§ STATED GOAL: Update the following rows by replacing "webpages" with "web pages" wherever it occurs. Leave every other part of the rows unchanged.

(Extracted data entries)
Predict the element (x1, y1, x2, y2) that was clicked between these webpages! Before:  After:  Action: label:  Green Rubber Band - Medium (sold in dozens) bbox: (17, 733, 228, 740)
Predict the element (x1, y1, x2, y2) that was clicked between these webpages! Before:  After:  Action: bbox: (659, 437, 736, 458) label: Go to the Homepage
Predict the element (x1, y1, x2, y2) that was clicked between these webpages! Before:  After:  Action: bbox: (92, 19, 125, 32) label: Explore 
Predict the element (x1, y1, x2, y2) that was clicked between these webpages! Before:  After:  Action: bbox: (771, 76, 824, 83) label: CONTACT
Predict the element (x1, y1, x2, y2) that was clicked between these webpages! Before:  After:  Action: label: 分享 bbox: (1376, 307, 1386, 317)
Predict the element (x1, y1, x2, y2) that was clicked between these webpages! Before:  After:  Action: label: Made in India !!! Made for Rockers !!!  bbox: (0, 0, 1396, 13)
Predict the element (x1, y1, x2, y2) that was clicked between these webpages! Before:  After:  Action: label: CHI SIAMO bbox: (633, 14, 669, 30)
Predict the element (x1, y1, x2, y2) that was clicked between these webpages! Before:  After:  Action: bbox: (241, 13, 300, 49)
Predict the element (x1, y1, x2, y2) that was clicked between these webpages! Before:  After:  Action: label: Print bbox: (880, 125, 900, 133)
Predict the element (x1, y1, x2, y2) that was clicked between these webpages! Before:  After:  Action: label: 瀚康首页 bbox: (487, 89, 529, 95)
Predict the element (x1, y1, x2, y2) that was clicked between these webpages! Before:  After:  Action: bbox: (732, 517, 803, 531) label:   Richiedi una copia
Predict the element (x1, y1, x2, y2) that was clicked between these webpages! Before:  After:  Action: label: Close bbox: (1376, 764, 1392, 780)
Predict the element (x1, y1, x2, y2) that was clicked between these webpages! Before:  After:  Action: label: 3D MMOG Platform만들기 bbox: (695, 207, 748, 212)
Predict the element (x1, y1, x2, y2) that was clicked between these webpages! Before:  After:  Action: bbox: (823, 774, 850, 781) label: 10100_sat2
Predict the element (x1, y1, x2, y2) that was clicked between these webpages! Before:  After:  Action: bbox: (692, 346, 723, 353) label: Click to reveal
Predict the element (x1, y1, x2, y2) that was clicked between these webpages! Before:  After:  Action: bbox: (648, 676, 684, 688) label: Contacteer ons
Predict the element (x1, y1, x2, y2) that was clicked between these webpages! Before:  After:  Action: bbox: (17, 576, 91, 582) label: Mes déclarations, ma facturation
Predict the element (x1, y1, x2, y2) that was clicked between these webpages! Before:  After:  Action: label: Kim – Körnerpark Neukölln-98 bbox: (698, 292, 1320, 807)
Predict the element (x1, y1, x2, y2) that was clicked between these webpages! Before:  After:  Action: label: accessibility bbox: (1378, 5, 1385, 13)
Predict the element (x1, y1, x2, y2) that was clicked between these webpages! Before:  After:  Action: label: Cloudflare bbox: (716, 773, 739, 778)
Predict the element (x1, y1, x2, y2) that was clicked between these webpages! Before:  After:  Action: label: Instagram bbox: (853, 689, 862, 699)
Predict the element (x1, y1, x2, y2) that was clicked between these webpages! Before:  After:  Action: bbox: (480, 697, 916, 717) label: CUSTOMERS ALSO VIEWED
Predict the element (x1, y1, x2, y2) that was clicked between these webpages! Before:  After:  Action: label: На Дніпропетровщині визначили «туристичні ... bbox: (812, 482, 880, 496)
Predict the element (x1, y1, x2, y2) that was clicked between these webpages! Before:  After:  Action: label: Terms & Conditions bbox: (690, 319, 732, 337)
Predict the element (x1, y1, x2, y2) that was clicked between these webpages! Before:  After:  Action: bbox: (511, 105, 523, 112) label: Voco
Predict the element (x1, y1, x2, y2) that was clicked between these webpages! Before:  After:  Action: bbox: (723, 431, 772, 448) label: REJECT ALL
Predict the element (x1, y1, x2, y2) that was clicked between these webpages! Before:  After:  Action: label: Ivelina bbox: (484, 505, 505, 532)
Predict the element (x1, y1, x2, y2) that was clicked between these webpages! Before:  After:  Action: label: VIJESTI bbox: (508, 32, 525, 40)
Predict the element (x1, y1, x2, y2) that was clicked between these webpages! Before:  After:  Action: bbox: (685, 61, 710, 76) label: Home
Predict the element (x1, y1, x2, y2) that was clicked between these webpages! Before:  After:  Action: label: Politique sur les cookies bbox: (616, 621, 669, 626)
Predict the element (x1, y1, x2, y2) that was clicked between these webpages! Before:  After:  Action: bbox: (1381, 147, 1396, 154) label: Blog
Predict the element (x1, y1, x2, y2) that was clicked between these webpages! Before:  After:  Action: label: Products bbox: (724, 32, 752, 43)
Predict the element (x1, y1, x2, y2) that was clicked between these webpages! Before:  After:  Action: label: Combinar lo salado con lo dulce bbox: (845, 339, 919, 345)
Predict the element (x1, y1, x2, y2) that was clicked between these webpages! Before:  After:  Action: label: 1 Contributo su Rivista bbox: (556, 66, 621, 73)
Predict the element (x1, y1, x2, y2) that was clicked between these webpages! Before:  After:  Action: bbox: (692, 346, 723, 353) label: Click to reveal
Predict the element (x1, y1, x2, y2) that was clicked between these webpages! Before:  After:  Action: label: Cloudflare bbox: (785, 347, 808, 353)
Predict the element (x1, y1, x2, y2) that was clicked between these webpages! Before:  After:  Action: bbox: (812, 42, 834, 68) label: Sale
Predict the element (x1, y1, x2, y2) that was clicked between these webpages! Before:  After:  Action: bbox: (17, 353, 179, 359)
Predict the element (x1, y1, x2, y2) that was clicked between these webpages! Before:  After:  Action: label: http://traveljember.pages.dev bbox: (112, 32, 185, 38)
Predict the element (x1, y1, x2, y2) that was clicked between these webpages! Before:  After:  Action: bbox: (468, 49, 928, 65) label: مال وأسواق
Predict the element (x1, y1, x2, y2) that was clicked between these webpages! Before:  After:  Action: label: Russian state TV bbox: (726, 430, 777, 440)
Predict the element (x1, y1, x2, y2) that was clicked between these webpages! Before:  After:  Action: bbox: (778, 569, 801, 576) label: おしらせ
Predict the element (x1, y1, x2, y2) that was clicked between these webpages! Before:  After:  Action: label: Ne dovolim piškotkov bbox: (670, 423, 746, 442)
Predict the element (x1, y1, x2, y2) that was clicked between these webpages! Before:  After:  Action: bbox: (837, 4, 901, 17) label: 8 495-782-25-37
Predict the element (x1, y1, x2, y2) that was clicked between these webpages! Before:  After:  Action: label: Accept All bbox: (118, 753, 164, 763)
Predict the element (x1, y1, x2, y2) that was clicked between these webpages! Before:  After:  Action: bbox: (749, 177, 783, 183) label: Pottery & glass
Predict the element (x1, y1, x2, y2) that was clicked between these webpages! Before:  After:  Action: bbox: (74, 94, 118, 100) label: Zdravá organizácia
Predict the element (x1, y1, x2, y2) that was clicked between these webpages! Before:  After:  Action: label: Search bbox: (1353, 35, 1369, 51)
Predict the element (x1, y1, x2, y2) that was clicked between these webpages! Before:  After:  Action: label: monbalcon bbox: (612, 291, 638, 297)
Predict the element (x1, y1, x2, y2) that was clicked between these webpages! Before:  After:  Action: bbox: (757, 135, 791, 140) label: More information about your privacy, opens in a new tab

§ TASK SOLUTION:
Predict the element (x1, y1, x2, y2) that was clicked between these web pages! Before:  After:  Action: label:  Green Rubber Band - Medium (sold in dozens) bbox: (17, 733, 228, 740)
Predict the element (x1, y1, x2, y2) that was clicked between these web pages! Before:  After:  Action: bbox: (659, 437, 736, 458) label: Go to the Homepage
Predict the element (x1, y1, x2, y2) that was clicked between these web pages! Before:  After:  Action: bbox: (92, 19, 125, 32) label: Explore 
Predict the element (x1, y1, x2, y2) that was clicked between these web pages! Before:  After:  Action: bbox: (771, 76, 824, 83) label: CONTACT
Predict the element (x1, y1, x2, y2) that was clicked between these web pages! Before:  After:  Action: label: 分享 bbox: (1376, 307, 1386, 317)
Predict the element (x1, y1, x2, y2) that was clicked between these web pages! Before:  After:  Action: label: Made in India !!! Made for Rockers !!!  bbox: (0, 0, 1396, 13)
Predict the element (x1, y1, x2, y2) that was clicked between these web pages! Before:  After:  Action: label: CHI SIAMO bbox: (633, 14, 669, 30)
Predict the element (x1, y1, x2, y2) that was clicked between these web pages! Before:  After:  Action: bbox: (241, 13, 300, 49)
Predict the element (x1, y1, x2, y2) that was clicked between these web pages! Before:  After:  Action: label: Print bbox: (880, 125, 900, 133)
Predict the element (x1, y1, x2, y2) that was clicked between these web pages! Before:  After:  Action: label: 瀚康首页 bbox: (487, 89, 529, 95)
Predict the element (x1, y1, x2, y2) that was clicked between these web pages! Before:  After:  Action: bbox: (732, 517, 803, 531) label:   Richiedi una copia
Predict the element (x1, y1, x2, y2) that was clicked between these web pages! Before:  After:  Action: label: Close bbox: (1376, 764, 1392, 780)
Predict the element (x1, y1, x2, y2) that was clicked between these web pages! Before:  After:  Action: label: 3D MMOG Platform만들기 bbox: (695, 207, 748, 212)
Predict the element (x1, y1, x2, y2) that was clicked between these web pages! Before:  After:  Action: bbox: (823, 774, 850, 781) label: 10100_sat2
Predict the element (x1, y1, x2, y2) that was clicked between these web pages! Before:  After:  Action: bbox: (692, 346, 723, 353) label: Click to reveal
Predict the element (x1, y1, x2, y2) that was clicked between these web pages! Before:  After:  Action: bbox: (648, 676, 684, 688) label: Contacteer ons
Predict the element (x1, y1, x2, y2) that was clicked between these web pages! Before:  After:  Action: bbox: (17, 576, 91, 582) label: Mes déclarations, ma facturation
Predict the element (x1, y1, x2, y2) that was clicked between these web pages! Before:  After:  Action: label: Kim – Körnerpark Neukölln-98 bbox: (698, 292, 1320, 807)
Predict the element (x1, y1, x2, y2) that was clicked between these web pages! Before:  After:  Action: label: accessibility bbox: (1378, 5, 1385, 13)
Predict the element (x1, y1, x2, y2) that was clicked between these web pages! Before:  After:  Action: label: Cloudflare bbox: (716, 773, 739, 778)
Predict the element (x1, y1, x2, y2) that was clicked between these web pages! Before:  After:  Action: label: Instagram bbox: (853, 689, 862, 699)
Predict the element (x1, y1, x2, y2) that was clicked between these web pages! Before:  After:  Action: bbox: (480, 697, 916, 717) label: CUSTOMERS ALSO VIEWED
Predict the element (x1, y1, x2, y2) that was clicked between these web pages! Before:  After:  Action: label: На Дніпропетровщині визначили «туристичні ... bbox: (812, 482, 880, 496)
Predict the element (x1, y1, x2, y2) that was clicked between these web pages! Before:  After:  Action: label: Terms & Conditions bbox: (690, 319, 732, 337)
Predict the element (x1, y1, x2, y2) that was clicked between these web pages! Before:  After:  Action: bbox: (511, 105, 523, 112) label: Voco
Predict the element (x1, y1, x2, y2) that was clicked between these web pages! Before:  After:  Action: bbox: (723, 431, 772, 448) label: REJECT ALL
Predict the element (x1, y1, x2, y2) that was clicked between these web pages! Before:  After:  Action: label: Ivelina bbox: (484, 505, 505, 532)
Predict the element (x1, y1, x2, y2) that was clicked between these web pages! Before:  After:  Action: label: VIJESTI bbox: (508, 32, 525, 40)
Predict the element (x1, y1, x2, y2) that was clicked between these web pages! Before:  After:  Action: bbox: (685, 61, 710, 76) label: Home
Predict the element (x1, y1, x2, y2) that was clicked between these web pages! Before:  After:  Action: label: Politique sur les cookies bbox: (616, 621, 669, 626)
Predict the element (x1, y1, x2, y2) that was clicked between these web pages! Before:  After:  Action: bbox: (1381, 147, 1396, 154) label: Blog
Predict the element (x1, y1, x2, y2) that was clicked between these web pages! Before:  After:  Action: label: Products bbox: (724, 32, 752, 43)
Predict the element (x1, y1, x2, y2) that was clicked between these web pages! Before:  After:  Action: label: Combinar lo salado con lo dulce bbox: (845, 339, 919, 345)
Predict the element (x1, y1, x2, y2) that was clicked between these web pages! Before:  After:  Action: label: 1 Contributo su Rivista bbox: (556, 66, 621, 73)
Predict the element (x1, y1, x2, y2) that was clicked between these web pages! Before:  After:  Action: bbox: (692, 346, 723, 353) label: Click to reveal
Predict the element (x1, y1, x2, y2) that was clicked between these web pages! Before:  After:  Action: label: Cloudflare bbox: (785, 347, 808, 353)
Predict the element (x1, y1, x2, y2) that was clicked between these web pages! Before:  After:  Action: bbox: (812, 42, 834, 68) label: Sale
Predict the element (x1, y1, x2, y2) that was clicked between these web pages! Before:  After:  Action: bbox: (17, 353, 179, 359)
Predict the element (x1, y1, x2, y2) that was clicked between these web pages! Before:  After:  Action: label: http://traveljember.pages.dev bbox: (112, 32, 185, 38)
Predict the element (x1, y1, x2, y2) that was clicked between these web pages! Before:  After:  Action: bbox: (468, 49, 928, 65) label: مال وأسواق
Predict the element (x1, y1, x2, y2) that was clicked between these web pages! Before:  After:  Action: label: Russian state TV bbox: (726, 430, 777, 440)
Predict the element (x1, y1, x2, y2) that was clicked between these web pages! Before:  After:  Action: bbox: (778, 569, 801, 576) label: おしらせ
Predict the element (x1, y1, x2, y2) that was clicked between these web pages! Before:  After:  Action: label: Ne dovolim piškotkov bbox: (670, 423, 746, 442)
Predict the element (x1, y1, x2, y2) that was clicked between these web pages! Before:  After:  Action: bbox: (837, 4, 901, 17) label: 8 495-782-25-37
Predict the element (x1, y1, x2, y2) that was clicked between these web pages! Before:  After:  Action: label: Accept All bbox: (118, 753, 164, 763)
Predict the element (x1, y1, x2, y2) that was clicked between these web pages! Before:  After:  Action: bbox: (749, 177, 783, 183) label: Pottery & glass
Predict the element (x1, y1, x2, y2) that was clicked between these web pages! Before:  After:  Action: bbox: (74, 94, 118, 100) label: Zdravá organizácia
Predict the element (x1, y1, x2, y2) that was clicked between these web pages! Before:  After:  Action: label: Search bbox: (1353, 35, 1369, 51)
Predict the element (x1, y1, x2, y2) that was clicked between these web pages! Before:  After:  Action: label: monbalcon bbox: (612, 291, 638, 297)
Predict the element (x1, y1, x2, y2) that was clicked between these web pages! Before:  After:  Action: bbox: (757, 135, 791, 140) label: More information about your privacy, opens in a new tab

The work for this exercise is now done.